Il sistema consente di gestire in modo integrato l’intero ciclo dell’emergenza: dalla pianificazione degli scenari di rischio alla gestione delle calamità fino alla fase di ritorno alla normalità. Un approccio che punta a superare i limiti dei tradizionali piani cartacei, trasformando la protezione civile in un sistema dinamico basato su dati aggiornati e procedure digitali condivise.

Alla base del progetto c’è TEGIS, una piattaforma GIS avanzata progettata per digitalizzare i Piani di Protezione Civile comunali. Il sistema è certificato dall’Autorità per la Cybersicurezza Nazionale ed è stato sviluppato da Servizi Professionali Innovativi Srl, con evoluzioni in ambito di intelligenza artificiale realizzate da Siget 4.0 Srl.

Attraverso questa piattaforma, il Comune può monitorare le vulnerabilità del territorio, aggiornare costantemente i dati relativi ai rischi e coordinare le azioni dei diversi soggetti coinvolti nella gestione delle emergenze. Il sistema permette inoltre di integrare le informazioni con i sistemi regionali di Protezione Civile, facilitando lo scambio di dati e il coordinamento tra livelli istituzionali.

Uno degli elementi più innovativi del modello adottato da Bari riguarda il coinvolgimento diretto dei cittadini. Accanto alla piattaforma principale sono stati infatti attivati strumenti digitali pensati per migliorare la comunicazione con la popolazione e garantire un sistema di allerta più rapido e mirato.

Tra questi c’è App24, l’applicazione che consente ai cittadini di ricevere informazioni e notifiche direttamente sul proprio smartphone. L’app può essere scaricata tramite QR code distribuiti sul territorio e permette di consultare il Piano di Protezione Civile digitale, ricevere messaggi di pubblica utilità e avvisi di allerta in caso di emergenza.

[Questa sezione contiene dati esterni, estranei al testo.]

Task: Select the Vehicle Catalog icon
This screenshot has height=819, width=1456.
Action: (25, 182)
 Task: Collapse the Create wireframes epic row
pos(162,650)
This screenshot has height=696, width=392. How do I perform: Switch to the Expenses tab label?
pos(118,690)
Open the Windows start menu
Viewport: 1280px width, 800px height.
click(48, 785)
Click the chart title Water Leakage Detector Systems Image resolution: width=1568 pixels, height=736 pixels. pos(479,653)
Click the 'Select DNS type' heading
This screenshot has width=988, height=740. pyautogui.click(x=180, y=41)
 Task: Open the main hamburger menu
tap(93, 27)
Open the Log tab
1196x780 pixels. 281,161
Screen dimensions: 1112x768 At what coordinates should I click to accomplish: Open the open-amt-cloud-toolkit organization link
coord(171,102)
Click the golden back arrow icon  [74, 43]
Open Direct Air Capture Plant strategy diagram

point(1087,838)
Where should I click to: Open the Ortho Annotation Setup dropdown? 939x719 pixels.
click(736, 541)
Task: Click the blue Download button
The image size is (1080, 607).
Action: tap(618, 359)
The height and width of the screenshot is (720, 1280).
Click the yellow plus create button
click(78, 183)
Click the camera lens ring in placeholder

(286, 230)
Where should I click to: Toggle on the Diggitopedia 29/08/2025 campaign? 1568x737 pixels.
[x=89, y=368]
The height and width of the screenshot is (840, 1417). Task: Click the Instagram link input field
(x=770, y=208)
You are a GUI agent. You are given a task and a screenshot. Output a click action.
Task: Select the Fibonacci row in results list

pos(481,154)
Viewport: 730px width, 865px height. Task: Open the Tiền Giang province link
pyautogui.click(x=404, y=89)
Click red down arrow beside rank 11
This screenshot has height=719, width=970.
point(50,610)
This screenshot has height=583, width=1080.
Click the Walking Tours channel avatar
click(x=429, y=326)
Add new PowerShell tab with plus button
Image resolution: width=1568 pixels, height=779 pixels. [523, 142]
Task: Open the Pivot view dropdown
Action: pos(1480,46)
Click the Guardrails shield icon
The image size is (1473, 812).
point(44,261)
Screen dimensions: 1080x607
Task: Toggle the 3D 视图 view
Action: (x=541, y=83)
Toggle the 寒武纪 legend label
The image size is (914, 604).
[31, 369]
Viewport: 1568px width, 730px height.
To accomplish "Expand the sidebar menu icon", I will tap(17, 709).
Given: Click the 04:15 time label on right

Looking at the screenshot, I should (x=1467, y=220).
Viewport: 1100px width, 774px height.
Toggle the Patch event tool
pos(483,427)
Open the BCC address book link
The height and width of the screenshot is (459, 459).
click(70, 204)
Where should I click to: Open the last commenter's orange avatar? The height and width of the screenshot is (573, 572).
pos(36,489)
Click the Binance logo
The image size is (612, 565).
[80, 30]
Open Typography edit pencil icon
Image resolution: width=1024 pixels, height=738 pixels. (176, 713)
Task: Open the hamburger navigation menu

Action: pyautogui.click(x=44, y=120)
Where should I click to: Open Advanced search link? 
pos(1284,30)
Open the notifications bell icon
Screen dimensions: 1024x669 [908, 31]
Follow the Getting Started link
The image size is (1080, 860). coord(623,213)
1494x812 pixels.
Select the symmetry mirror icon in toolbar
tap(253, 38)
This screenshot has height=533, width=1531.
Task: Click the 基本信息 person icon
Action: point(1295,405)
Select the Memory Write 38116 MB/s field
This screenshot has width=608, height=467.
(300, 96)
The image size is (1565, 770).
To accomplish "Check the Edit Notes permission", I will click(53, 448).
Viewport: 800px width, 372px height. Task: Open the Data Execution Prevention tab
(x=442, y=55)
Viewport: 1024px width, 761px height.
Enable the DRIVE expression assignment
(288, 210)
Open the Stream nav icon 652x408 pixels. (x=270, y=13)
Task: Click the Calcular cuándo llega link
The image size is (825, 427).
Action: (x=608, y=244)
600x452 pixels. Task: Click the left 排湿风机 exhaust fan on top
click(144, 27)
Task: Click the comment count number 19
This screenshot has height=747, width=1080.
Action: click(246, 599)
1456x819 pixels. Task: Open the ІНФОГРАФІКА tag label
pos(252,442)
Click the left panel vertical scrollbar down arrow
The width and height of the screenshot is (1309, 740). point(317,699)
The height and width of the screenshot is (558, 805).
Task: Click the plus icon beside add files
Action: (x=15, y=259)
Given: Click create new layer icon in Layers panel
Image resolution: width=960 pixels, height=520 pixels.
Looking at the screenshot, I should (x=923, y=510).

Il sistema è stato progettato con particolare attenzione alla tutela della privacy: l’accesso all’app non richiede registrazione né raccolta di dati personali e non prevede tracciamento degli utenti.

Accanto all’applicazione è stato attivato anche il canale TEGIS 24, nato dalla collaborazione tra TEGIS e App24. Questo strumento consente di raccogliere e condividere informazioni sui rischi presenti sul territorio, sulle misure di mitigazione e sugli interventi previsti, oltre a fornire indicazioni sui comportamenti da adottare in caso di emergenza.

Il sistema permette inoltre di inviare automaticamente i Piani di Protezione Civile ai cataloghi regionali e di gestire informazioni strategiche come il censimento delle categorie fragili presenti sul territorio, un elemento fondamentale per organizzare gli interventi di assistenza nelle situazioni di crisi.

Secondo Francesco Maria Ermani, CEO e founder di TEGIS, l’adozione di queste tecnologie consente di migliorare in modo significativo la gestione dell’informazione durante le emergenze. Il sistema, infatti, permette di inviare comunicazioni mirate solo ai cittadini che si trovano nelle aree realmente interessate da un evento, evitando il rischio di falsi allarmi e facilitando l’organizzazione delle operazioni di evacuazione.

Con questa scelta, Bari rafforza quindi il proprio sistema di Protezione Civile e si propone come uno dei modelli più avanzati di digitalizzazione a livello comunale. Un esempio di come la tecnologia possa trasformare la pianificazione delle emergenze in uno strumento concreto di prevenzione, sicurezza e tutela della comunità.